Buprenorphine was found to be effective as a treatment for depression in patients that had responded to neither antidepressants nor electroconvulsive therapy. - Anti Depressants
Antidepressants are statistically superior to placebo but their overall effect is low-to-moderate. In that respect they often did not exceed the National Institute for Health and Clinical Excellence criteria for a "clinically significant" effect. In particular, the effect size was very small for moderate depression but increased with severity reaching "clinical significance" for very severe depression. These results were consistent with the earlier clinical studies in which only patients with severe depression benefited from either psychotherapy or treatment with an antidepressant, imipramine, more than from the placebo treatment. Despite obtaining similar results, the authors argued about their interpretation. One author concluded that there "seems little evidence to support the prescription of antidepressant medication to any but the most severely depressed patients, unless alternative treatments have failed to provide benefit." The other author agreed that "antidepressant 'glass' is far from full" but disagreed "that it is completely empty". He pointed out that the first-line alternative to medication is psychotherapy, which does not have superior efficacy.
Antidepressants in general are as effective as psychotherapy for major depression, and this conclusion holds true for both severe and mild forms of MDD. In contrast, medication gives better results for dysthymia. The subgroup of SSRIs may be slightly more efficacious than psychotherapy. On the other hand, significantly more patients drop off from the antidepressant treatment than from psychotherapy, likely because of the side effects of antidepressants. Successful psychotherapy appears to prevent the recurrence of depression even after it has been terminated or replaced by occasional "booster" sessions. The same degree of prevention can be achieved by continuing antidepressant treatment.

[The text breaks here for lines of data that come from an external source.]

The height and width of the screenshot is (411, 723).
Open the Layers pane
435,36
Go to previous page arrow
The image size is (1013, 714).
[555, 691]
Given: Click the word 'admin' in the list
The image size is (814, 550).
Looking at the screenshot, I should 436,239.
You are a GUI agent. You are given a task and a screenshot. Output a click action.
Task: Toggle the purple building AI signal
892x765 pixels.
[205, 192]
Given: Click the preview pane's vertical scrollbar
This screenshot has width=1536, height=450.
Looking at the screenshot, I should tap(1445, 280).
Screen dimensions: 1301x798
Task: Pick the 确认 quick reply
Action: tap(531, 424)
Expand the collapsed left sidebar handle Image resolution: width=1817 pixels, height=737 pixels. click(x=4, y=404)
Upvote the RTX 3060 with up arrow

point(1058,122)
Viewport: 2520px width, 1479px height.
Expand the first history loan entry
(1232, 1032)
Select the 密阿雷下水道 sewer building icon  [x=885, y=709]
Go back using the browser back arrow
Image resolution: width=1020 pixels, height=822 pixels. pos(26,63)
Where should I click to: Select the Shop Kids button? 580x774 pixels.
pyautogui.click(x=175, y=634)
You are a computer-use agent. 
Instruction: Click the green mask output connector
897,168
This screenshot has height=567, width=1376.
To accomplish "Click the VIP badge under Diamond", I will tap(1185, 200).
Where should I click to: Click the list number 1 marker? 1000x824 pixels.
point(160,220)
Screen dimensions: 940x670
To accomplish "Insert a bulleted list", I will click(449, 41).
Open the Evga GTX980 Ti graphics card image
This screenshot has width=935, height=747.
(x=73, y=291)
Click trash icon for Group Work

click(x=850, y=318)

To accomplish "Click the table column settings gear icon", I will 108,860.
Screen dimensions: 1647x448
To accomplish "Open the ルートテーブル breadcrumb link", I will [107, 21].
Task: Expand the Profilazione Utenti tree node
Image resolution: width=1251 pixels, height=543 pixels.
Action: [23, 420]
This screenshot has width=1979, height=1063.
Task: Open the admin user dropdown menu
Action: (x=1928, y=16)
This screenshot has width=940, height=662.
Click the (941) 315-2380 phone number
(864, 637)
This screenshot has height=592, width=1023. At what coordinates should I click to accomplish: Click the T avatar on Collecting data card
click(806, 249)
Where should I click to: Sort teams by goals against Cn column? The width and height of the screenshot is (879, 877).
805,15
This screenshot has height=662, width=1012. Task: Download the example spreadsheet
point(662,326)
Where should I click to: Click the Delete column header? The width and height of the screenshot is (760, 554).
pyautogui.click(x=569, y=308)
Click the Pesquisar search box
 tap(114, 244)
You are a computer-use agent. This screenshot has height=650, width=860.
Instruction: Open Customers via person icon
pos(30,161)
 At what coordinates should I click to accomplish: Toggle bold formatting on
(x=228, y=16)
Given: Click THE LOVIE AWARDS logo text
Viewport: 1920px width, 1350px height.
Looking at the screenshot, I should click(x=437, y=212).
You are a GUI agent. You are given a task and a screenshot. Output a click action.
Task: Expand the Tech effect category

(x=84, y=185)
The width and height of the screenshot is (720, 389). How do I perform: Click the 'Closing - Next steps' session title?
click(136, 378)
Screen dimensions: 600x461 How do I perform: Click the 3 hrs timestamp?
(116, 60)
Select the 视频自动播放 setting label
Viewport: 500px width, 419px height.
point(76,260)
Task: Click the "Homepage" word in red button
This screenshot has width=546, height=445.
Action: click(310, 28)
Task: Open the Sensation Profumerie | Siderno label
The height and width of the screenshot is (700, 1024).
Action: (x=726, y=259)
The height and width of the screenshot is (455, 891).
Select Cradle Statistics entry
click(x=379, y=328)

Two studies suggest that the combination of psychotherapy and medication is the most effective way to treat depression in adolescents. Both TADS (Treatment of Adolescents with Depression Study) and TORDIA (Treatment of Resistant Depression in Adolescents) showed very similar results. TADS resulted in 71% of their teen subjects having a "much" or "very much" improvement in mood over the 60.6% with medication alone and the 43.2% with CBT alone. Similarly, TORDIA showed a 54.8% improvement with CBT and drugs verses a 40.5% with drug therapy alone.